The skeleton of my self
I had my first DEXA scan—dual X-ray absorptiometry, for the medical geeks among us—at age 55, just before the pandemic we didn’t know was coming. My numbers weren’t good. Osteopenia (the preview act to osteoporosis) in my hip; full-on trouble in my spine. That meant a higher risk of fracture—any fracture—if I were to fall.
But then, a slew of bigger worries—my mother’s health, my daughter’s Covid-19-altered college years, cops killing Black people, the climate-chaos world. I upped my calcium dose. I walked and ran. Mostly, I forgot to remember about my thinning bones.
Until a new doctor ordered a second DEXA scan last fall, and an endocrinologist made a case for potent medication that would restore my bones instead of only putting a stop-work order on the teardown.
Twelve injections, once monthly for a year, then a maintenance drug to preserve the restoration. I did some research: was this like calling scabs to do the work of on-strike osteoblasts? Was I courting greater risk (one study showed a higher rate of stroke and heart attack in women on the drug) than a fractured wrist or rib?
Then a stabbing pain began in my right foot each time the pad hit pavement. X-rays showed a stress fracture and a bunch of terminology I had to look up on nih.gov.
The upshot: my bones are not so good at being bones. Why? Genetics, probably: a long line of age-shrunk matriarchs. My demographic—small-framed, white, post-menopause—puts me at risk. I eat yogurt every day, but years of panic attacks sent stress hormones riling through my system; cortisol can mess with bone-rebuilding and calcium absorption.
Oh, and more: I swallowed steroids, which also erode bone—once, twice, how many times?—in an effort to shrink inflammation in my sinuses and regain my sense of smell. No one warned me I was taking sandpaper to the studs, gnawing away the very skeleton of my self.
Built to move, not to last
I am a 60-year-old woman who lives in a 113-year-old house, gimping in her orthopedic boot up Market Street for a first injection of the medicine that will, I hope, augment that inner osteo-team.
I know, I know, no matter what we do, our dwellings will outlive us. We humans aren’t built to last. But I’d like to keep moving, fracture-free, for at least another 30 years. The drug seems like my best chance.
Joe, my nurse, is kind: Would you like a blanket? Some ice water? Does your … is that a platypus … have a name?
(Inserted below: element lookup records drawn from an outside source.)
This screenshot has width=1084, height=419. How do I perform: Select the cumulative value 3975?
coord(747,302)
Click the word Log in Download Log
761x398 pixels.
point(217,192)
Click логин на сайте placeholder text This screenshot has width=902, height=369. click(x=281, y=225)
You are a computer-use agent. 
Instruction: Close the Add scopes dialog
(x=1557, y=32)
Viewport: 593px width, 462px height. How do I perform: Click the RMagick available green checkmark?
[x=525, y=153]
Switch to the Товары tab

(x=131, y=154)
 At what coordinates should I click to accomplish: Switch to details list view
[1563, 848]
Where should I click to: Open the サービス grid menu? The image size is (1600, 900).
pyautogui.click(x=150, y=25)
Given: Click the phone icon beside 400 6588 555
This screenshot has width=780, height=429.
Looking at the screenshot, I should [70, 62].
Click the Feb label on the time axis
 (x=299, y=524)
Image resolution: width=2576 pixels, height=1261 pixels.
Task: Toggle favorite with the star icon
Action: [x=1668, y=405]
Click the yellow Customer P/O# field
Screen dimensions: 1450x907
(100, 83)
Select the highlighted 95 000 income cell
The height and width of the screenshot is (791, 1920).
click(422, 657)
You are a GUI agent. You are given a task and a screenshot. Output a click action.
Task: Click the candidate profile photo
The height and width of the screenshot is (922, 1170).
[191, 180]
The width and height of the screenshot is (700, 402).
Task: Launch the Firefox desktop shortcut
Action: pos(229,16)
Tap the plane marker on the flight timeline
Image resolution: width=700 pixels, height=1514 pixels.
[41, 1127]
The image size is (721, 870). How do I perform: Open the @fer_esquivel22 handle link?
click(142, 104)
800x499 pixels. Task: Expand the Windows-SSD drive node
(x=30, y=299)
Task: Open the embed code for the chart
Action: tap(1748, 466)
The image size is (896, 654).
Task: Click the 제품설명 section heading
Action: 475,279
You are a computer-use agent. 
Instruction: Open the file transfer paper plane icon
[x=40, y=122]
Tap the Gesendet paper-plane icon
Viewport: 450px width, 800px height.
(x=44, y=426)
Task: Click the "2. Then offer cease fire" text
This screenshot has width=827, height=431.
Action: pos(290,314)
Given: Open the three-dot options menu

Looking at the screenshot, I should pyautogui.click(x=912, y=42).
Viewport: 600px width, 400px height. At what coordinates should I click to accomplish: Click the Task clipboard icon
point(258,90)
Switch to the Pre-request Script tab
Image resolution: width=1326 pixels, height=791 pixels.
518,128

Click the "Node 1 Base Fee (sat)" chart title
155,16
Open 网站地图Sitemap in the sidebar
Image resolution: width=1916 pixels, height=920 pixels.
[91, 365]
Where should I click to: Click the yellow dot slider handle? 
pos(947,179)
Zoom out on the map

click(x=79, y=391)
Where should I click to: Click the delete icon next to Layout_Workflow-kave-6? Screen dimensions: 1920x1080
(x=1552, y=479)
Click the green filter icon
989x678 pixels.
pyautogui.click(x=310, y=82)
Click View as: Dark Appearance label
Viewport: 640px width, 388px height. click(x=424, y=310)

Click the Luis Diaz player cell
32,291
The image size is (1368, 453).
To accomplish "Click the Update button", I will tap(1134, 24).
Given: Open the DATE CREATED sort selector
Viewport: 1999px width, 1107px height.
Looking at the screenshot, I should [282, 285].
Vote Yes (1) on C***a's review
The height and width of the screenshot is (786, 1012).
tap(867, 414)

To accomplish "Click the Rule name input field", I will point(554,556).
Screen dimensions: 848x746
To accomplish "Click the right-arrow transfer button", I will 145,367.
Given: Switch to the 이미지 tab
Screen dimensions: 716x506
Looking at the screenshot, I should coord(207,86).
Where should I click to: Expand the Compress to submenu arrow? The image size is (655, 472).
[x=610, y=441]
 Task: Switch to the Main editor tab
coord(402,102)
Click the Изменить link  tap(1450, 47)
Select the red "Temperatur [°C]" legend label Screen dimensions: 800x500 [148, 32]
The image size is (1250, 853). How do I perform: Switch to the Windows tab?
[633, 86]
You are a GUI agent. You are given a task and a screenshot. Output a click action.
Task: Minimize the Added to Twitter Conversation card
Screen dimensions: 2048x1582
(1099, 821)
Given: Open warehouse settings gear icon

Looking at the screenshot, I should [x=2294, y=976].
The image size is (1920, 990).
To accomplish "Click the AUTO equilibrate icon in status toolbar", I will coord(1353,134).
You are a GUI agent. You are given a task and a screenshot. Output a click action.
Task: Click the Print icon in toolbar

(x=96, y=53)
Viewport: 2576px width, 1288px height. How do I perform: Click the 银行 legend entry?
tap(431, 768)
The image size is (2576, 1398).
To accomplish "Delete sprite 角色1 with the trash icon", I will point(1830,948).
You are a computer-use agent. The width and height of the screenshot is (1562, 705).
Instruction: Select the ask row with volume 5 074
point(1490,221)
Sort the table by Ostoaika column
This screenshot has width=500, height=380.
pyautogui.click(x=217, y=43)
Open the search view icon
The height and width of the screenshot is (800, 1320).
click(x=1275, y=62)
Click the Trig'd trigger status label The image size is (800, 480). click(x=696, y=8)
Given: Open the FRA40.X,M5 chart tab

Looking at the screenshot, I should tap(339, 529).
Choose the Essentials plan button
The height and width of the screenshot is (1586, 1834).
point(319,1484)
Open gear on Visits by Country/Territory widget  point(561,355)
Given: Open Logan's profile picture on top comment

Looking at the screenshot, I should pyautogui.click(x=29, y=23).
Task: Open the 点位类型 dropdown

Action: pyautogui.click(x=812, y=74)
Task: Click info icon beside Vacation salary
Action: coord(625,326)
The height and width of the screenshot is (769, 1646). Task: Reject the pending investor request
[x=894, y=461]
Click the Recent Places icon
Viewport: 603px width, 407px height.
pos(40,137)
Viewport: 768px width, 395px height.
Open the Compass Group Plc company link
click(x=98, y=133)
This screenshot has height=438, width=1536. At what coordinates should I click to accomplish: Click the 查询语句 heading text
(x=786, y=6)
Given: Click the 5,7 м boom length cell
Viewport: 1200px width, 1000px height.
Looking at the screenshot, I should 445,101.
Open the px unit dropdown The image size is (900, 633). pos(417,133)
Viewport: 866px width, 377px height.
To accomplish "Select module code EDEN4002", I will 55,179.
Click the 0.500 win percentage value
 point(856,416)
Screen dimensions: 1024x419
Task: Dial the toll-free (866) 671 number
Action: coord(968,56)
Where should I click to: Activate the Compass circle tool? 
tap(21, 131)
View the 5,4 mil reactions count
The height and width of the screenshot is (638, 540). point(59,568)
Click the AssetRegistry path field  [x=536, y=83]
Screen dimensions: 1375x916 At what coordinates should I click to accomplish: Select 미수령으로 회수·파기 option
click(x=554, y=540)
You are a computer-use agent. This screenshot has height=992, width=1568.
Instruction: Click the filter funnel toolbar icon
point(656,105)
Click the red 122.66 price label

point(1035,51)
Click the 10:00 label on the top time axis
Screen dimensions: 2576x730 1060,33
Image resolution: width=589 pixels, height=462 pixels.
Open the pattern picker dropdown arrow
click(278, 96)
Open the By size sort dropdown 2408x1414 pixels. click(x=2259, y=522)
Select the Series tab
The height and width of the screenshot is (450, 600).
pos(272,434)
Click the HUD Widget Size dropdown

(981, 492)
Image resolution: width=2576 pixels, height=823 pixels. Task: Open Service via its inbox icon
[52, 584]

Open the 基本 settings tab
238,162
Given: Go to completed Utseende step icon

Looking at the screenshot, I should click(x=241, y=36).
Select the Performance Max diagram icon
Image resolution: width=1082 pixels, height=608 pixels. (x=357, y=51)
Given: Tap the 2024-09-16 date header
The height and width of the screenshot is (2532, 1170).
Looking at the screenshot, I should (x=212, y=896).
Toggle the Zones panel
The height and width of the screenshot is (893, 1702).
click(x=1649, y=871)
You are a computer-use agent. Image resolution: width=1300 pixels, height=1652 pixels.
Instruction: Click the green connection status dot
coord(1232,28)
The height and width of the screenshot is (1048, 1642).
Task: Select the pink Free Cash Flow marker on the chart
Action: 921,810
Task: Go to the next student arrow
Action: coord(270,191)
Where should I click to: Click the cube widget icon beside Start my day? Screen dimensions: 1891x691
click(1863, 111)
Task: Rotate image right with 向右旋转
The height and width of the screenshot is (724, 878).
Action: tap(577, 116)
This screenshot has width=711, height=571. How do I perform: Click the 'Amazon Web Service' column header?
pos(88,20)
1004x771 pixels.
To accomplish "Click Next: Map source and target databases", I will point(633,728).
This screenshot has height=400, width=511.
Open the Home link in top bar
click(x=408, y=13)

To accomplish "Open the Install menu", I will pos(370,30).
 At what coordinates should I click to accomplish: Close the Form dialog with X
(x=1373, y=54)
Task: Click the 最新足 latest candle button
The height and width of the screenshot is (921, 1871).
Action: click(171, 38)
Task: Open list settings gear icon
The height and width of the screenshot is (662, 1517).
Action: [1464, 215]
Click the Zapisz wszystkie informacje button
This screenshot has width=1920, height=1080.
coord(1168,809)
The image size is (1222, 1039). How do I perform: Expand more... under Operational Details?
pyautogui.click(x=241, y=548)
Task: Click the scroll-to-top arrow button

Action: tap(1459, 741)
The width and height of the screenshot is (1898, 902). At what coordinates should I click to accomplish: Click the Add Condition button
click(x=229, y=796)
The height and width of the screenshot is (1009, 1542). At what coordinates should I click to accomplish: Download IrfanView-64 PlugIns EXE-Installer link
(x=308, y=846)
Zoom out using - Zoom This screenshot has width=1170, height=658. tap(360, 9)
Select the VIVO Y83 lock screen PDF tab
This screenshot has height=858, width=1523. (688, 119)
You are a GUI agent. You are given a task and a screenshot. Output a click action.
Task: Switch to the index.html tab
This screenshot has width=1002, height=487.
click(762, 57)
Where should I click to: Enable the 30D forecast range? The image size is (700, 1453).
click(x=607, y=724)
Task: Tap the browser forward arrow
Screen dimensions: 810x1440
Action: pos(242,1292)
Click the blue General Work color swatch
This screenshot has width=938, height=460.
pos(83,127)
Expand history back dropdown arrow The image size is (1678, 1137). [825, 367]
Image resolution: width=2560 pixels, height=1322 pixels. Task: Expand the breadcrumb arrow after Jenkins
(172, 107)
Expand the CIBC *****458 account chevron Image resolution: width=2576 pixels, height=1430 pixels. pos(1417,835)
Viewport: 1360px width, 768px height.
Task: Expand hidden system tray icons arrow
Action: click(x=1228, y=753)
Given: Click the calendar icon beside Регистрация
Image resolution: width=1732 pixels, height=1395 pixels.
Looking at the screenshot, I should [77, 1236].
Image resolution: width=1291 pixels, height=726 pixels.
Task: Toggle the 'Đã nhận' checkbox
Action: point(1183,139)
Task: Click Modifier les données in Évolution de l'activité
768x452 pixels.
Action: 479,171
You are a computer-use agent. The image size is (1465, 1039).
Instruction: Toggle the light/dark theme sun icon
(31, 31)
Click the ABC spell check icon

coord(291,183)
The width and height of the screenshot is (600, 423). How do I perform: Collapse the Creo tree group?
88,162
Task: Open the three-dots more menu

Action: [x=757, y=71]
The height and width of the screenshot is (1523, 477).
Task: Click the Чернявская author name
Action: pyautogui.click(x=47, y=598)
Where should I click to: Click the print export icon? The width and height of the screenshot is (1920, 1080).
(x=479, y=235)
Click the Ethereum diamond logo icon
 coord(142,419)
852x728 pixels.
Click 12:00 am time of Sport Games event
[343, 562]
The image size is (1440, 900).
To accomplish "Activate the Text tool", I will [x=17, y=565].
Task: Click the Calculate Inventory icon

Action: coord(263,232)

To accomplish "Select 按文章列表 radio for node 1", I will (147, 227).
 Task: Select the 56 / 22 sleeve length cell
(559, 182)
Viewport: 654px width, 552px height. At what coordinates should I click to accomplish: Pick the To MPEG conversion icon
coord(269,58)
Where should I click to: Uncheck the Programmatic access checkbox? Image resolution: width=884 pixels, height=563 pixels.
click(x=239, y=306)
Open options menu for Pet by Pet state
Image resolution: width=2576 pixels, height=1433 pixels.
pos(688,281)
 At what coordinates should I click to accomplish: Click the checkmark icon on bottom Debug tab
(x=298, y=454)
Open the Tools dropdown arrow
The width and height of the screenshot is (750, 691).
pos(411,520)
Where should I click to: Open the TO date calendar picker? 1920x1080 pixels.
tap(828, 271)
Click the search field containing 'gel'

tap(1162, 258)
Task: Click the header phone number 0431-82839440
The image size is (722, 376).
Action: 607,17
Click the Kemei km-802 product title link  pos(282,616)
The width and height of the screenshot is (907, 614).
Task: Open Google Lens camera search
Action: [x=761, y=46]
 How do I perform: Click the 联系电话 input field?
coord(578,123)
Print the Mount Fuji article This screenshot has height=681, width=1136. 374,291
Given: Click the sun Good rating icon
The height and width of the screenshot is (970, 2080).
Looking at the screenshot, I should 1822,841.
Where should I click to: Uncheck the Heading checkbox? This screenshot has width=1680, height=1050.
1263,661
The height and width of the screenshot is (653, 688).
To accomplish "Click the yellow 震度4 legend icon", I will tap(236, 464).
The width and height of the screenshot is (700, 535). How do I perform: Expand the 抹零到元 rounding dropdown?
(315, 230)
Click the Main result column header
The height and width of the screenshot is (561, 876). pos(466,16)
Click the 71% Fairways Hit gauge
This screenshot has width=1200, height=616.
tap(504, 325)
Yes, I say, it’s Platydos, the black-billed, palm-sized stuffed animal that I bring to scary medical appointments.
The shots go in my belly—one throbs; the other stings. Two Band-Aids and I’m good to go. Later, my abdomen aches as if I’ve done 100 crunches.
I imagine my weary osteoblasts being shown up by the newbies—see, here’s how it’s done—while the cells that break down bone get furloughed. I think of how it’s all enlaced—not just the child’s rhyme, knee-bone-connected-to-the-thigh-bone—but in a bigger sense: genetic tendencies kicked into gear by environmental stressors and private and communal loss prompting panic, unleashing cortisol, eroding the armature in places we can’t even see.
I look at the clouds: lion, swan, an armadillo. I clutch Platydos in my left hand. I imagine being old—not as aged as our queer Victorian of a house, but several decades on, still hoofing through this scorched and stunning world, an old woman with good-enough bones.